= WHAT TO PRODUCE =
Report each line in the listing below that contains the word "Background", copying every such line in full.

— BEGIN RECORDS SHOWN —

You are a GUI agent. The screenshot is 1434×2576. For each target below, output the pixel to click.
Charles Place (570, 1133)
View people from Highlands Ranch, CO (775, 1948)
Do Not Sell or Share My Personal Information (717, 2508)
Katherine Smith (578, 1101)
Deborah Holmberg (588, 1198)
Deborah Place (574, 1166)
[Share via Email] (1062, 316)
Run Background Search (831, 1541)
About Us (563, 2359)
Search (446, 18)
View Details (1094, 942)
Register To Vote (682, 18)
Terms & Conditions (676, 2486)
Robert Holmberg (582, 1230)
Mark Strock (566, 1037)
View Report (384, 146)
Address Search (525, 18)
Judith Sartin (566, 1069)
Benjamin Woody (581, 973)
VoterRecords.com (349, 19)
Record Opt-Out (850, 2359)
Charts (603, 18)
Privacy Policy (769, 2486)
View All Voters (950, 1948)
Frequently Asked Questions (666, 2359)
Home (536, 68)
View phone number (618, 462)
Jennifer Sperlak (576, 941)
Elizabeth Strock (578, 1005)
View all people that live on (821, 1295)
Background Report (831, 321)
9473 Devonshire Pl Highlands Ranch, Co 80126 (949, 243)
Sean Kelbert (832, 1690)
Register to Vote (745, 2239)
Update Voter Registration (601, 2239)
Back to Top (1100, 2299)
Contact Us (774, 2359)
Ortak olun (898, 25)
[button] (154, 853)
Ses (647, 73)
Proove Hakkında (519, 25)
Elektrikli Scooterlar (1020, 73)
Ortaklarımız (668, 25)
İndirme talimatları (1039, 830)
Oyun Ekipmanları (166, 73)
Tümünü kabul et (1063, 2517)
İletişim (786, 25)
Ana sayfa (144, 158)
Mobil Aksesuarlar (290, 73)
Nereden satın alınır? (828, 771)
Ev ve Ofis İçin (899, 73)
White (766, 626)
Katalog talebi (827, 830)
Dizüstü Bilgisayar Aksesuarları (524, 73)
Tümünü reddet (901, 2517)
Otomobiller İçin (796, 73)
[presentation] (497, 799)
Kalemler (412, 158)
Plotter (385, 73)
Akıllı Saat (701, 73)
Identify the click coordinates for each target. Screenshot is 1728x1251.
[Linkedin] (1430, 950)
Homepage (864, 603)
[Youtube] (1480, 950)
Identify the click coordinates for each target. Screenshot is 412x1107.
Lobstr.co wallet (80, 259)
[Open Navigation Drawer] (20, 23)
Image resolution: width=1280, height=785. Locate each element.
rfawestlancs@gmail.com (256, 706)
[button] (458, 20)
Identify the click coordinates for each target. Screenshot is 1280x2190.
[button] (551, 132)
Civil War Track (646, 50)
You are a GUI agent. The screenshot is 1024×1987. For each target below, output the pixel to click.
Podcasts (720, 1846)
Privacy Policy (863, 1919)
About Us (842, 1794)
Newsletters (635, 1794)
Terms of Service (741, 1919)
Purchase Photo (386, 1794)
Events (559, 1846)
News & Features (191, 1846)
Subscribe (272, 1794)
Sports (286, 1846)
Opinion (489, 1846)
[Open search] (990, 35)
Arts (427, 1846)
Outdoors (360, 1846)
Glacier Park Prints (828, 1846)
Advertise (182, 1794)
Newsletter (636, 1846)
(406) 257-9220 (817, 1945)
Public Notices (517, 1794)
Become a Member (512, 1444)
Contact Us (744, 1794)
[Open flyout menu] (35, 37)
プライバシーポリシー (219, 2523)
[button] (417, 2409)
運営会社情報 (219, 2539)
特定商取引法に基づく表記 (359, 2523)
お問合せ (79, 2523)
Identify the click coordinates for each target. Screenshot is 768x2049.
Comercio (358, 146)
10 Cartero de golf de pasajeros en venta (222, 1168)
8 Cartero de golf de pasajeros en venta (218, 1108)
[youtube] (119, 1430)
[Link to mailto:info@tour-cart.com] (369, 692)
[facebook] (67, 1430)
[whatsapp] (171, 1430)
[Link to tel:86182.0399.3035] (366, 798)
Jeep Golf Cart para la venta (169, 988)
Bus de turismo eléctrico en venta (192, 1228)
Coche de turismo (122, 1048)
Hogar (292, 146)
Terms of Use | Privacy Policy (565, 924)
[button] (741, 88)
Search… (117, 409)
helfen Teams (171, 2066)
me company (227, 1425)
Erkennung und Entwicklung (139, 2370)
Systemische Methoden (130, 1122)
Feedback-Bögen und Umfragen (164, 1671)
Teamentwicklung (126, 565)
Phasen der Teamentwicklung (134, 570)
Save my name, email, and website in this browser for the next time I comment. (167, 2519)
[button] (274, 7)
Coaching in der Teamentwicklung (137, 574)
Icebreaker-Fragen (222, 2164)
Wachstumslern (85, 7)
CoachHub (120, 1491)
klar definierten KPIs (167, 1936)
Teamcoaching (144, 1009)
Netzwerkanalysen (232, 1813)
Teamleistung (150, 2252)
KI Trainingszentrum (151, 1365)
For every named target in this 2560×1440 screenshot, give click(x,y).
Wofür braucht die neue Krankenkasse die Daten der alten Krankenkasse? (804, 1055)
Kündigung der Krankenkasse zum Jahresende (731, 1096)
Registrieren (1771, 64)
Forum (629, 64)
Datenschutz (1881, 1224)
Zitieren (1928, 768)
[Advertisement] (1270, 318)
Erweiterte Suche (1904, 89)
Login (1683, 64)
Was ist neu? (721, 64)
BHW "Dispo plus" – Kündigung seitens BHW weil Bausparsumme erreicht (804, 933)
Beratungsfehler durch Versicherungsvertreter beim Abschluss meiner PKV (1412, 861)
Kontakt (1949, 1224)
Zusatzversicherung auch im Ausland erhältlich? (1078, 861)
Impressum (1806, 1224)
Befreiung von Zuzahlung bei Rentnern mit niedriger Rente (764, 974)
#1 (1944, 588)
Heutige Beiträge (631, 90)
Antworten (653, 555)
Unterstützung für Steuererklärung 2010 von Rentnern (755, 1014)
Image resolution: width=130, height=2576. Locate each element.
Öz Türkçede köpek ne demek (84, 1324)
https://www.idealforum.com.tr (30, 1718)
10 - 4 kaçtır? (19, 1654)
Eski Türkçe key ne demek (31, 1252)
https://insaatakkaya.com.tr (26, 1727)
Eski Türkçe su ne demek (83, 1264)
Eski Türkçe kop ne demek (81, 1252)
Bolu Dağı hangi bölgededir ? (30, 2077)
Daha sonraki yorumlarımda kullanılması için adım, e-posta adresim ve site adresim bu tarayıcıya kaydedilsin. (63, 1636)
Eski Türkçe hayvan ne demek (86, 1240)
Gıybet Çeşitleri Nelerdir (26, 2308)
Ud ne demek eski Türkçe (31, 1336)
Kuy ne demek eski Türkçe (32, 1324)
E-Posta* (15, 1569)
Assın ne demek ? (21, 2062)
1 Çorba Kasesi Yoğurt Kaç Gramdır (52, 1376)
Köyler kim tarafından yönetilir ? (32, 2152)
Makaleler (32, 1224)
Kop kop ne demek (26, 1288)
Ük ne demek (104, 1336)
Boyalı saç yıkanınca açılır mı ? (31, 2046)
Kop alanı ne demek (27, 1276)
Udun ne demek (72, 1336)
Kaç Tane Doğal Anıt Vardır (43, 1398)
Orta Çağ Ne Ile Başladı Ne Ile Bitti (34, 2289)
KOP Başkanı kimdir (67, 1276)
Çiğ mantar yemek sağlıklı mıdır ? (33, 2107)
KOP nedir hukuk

— END RECORDS SHOWN —

= THE RESULT =
Run Background Search (831, 1541)
Background Report (831, 321)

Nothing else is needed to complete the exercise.